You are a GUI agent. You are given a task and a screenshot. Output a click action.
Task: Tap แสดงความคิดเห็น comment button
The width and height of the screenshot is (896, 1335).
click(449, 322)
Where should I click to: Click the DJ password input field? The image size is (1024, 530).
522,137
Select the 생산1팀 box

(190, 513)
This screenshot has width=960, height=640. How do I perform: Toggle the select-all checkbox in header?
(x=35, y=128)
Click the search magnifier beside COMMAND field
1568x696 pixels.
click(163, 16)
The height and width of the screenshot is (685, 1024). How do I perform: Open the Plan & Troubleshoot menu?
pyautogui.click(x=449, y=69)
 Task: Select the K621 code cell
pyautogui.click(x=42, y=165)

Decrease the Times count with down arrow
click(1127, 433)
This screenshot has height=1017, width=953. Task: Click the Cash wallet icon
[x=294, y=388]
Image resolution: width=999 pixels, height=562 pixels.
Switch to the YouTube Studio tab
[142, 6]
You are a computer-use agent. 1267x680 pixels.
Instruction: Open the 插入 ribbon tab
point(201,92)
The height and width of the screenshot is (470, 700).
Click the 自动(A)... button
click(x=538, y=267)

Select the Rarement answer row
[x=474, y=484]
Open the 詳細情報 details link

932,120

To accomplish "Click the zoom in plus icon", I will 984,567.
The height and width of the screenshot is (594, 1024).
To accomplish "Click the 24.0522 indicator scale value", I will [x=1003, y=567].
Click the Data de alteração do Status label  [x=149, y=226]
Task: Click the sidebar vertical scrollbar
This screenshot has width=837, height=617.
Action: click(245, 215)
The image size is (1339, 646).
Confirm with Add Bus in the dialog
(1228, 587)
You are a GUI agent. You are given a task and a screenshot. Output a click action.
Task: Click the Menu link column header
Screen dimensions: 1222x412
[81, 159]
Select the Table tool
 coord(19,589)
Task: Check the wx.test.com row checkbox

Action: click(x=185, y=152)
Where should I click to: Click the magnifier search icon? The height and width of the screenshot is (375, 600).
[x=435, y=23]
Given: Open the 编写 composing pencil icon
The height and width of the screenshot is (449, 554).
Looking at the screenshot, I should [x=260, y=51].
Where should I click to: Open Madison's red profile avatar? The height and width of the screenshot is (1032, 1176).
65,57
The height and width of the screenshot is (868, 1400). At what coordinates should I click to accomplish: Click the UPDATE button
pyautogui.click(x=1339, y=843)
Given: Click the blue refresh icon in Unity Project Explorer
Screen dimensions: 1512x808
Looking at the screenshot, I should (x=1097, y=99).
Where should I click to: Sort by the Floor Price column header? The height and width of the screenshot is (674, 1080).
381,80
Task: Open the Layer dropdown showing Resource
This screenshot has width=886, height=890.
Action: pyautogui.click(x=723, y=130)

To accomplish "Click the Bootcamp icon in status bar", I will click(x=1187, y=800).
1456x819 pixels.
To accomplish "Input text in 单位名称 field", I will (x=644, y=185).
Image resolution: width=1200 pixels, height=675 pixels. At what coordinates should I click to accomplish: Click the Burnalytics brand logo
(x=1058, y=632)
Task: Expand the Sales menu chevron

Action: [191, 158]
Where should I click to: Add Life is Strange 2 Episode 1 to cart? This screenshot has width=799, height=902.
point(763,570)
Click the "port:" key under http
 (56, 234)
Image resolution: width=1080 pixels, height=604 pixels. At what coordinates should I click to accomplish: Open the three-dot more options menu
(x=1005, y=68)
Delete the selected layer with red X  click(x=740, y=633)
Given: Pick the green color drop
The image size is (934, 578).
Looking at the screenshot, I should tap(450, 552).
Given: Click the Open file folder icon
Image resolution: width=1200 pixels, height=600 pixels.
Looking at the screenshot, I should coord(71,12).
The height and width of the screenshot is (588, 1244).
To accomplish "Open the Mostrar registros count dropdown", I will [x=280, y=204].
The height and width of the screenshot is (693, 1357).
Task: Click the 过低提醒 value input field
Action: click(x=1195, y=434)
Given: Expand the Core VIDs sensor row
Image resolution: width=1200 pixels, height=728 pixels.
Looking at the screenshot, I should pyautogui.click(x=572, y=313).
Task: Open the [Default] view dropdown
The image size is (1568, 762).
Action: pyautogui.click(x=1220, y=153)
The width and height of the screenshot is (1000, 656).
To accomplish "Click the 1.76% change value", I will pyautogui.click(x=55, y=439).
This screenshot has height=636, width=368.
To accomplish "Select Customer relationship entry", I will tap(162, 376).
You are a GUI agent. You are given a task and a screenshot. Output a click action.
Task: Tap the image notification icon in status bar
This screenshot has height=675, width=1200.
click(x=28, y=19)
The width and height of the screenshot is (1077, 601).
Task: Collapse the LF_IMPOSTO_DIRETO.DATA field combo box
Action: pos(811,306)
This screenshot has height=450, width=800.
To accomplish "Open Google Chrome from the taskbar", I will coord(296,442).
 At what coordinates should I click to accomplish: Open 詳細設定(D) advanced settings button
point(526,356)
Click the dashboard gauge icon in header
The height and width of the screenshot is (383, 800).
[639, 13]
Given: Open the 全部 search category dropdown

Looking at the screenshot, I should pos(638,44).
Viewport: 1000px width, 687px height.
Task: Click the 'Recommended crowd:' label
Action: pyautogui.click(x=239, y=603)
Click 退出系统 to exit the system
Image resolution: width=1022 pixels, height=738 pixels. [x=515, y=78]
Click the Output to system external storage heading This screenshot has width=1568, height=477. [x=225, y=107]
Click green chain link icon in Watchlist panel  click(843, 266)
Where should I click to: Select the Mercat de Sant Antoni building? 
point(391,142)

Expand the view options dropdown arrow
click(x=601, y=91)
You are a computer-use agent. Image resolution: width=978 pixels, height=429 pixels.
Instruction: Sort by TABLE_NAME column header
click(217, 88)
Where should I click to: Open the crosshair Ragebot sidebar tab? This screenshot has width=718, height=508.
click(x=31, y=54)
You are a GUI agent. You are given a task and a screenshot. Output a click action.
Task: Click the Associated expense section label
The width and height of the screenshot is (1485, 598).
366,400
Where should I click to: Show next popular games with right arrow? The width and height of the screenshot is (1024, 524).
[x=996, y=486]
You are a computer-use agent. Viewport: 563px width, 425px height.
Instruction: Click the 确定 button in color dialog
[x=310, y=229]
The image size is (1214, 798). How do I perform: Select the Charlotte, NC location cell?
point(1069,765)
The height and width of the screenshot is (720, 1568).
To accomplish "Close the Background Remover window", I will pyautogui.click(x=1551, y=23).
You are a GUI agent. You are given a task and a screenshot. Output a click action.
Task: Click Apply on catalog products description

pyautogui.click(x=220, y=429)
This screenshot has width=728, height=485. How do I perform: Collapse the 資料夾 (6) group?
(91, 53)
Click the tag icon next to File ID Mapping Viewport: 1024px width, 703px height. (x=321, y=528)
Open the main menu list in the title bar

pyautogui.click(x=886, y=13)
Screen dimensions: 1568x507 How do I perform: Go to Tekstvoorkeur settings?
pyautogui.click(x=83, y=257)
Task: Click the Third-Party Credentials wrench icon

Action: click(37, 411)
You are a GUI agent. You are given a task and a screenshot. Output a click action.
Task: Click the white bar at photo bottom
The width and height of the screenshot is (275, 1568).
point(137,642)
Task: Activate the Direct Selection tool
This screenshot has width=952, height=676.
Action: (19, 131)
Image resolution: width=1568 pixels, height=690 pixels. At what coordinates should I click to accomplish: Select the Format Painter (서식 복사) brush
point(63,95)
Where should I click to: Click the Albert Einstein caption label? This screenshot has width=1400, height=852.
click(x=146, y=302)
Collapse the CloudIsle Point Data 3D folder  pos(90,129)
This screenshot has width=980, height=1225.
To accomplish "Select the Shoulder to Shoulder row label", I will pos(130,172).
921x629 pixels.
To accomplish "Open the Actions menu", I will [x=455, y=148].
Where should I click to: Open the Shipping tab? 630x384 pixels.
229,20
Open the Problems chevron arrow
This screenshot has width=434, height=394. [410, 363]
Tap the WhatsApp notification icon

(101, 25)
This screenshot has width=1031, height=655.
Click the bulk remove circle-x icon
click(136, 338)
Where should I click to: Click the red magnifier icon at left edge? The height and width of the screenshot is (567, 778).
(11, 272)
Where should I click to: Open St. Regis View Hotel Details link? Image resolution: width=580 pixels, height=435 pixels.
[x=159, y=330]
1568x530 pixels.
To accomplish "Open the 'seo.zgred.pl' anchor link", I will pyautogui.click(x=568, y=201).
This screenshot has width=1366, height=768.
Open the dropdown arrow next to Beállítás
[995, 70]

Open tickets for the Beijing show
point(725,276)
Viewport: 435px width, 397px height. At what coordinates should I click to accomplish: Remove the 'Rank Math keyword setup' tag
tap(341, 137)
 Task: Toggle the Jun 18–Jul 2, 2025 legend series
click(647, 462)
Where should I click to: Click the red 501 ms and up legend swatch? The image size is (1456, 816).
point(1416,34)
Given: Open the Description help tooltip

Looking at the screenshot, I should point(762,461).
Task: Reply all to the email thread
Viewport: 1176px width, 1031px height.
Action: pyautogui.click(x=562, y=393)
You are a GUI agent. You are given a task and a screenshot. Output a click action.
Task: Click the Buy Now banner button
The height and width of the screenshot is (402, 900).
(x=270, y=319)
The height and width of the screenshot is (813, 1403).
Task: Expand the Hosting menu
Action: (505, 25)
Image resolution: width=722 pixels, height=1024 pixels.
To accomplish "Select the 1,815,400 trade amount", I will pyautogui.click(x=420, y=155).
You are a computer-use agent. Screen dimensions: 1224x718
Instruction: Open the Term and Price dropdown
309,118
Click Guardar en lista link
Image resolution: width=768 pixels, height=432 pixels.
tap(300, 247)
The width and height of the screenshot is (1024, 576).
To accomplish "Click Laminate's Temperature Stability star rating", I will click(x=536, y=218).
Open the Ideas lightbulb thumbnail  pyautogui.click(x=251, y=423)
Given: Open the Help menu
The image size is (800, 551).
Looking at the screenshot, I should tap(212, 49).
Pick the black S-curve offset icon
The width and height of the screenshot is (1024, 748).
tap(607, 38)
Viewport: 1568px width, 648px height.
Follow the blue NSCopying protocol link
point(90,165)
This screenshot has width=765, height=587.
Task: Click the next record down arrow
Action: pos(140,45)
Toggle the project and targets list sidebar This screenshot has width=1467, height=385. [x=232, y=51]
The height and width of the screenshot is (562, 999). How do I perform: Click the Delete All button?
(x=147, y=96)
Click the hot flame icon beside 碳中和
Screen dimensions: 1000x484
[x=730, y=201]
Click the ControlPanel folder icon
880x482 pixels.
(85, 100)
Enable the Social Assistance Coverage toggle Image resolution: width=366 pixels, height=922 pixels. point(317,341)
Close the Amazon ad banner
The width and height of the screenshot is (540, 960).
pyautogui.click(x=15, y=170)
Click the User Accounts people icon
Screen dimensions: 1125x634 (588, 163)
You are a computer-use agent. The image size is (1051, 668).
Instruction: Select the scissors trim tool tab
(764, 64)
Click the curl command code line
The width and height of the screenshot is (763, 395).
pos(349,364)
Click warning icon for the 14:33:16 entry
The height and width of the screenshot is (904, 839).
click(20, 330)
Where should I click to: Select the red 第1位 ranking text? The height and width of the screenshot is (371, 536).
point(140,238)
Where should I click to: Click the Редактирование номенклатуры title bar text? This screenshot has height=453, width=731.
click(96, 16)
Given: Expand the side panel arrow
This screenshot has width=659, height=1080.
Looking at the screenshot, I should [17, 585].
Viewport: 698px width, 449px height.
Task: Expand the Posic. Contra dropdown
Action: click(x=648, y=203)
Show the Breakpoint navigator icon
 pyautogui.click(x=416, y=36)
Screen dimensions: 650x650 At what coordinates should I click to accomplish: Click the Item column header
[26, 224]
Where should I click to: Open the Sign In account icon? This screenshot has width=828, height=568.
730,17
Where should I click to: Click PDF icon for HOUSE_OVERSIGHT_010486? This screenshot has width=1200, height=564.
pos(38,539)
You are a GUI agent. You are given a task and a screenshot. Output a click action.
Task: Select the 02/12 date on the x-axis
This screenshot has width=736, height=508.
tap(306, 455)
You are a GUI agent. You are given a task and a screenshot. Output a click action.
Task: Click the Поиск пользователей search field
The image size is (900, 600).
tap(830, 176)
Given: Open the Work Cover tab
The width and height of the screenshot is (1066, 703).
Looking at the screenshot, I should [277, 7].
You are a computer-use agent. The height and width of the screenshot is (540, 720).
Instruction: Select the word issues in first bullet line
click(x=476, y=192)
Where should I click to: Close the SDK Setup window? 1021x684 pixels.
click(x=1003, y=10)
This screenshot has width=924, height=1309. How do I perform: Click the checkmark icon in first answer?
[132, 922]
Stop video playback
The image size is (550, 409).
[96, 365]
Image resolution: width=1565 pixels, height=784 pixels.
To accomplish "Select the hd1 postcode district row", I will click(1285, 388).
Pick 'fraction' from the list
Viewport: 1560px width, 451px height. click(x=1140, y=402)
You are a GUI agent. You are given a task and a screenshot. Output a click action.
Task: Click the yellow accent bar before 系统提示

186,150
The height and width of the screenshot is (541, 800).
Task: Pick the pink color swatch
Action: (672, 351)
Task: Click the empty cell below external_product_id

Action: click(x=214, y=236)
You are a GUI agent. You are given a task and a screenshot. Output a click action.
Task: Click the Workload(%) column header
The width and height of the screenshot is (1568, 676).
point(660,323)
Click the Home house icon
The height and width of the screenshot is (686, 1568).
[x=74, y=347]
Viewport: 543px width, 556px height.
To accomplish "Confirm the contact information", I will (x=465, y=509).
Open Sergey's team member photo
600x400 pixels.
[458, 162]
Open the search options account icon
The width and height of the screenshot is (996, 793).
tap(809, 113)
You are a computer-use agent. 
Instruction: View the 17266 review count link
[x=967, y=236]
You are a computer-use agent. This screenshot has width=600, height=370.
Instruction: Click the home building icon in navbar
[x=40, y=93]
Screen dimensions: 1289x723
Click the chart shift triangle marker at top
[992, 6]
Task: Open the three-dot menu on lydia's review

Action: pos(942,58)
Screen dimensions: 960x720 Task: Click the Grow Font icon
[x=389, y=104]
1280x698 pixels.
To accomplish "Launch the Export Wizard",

□ □ □ □ □

Find the string "banner" in the records, then copy each line where it occurs.

Task: Click the Buy Now banner button
Close the Amazon ad banner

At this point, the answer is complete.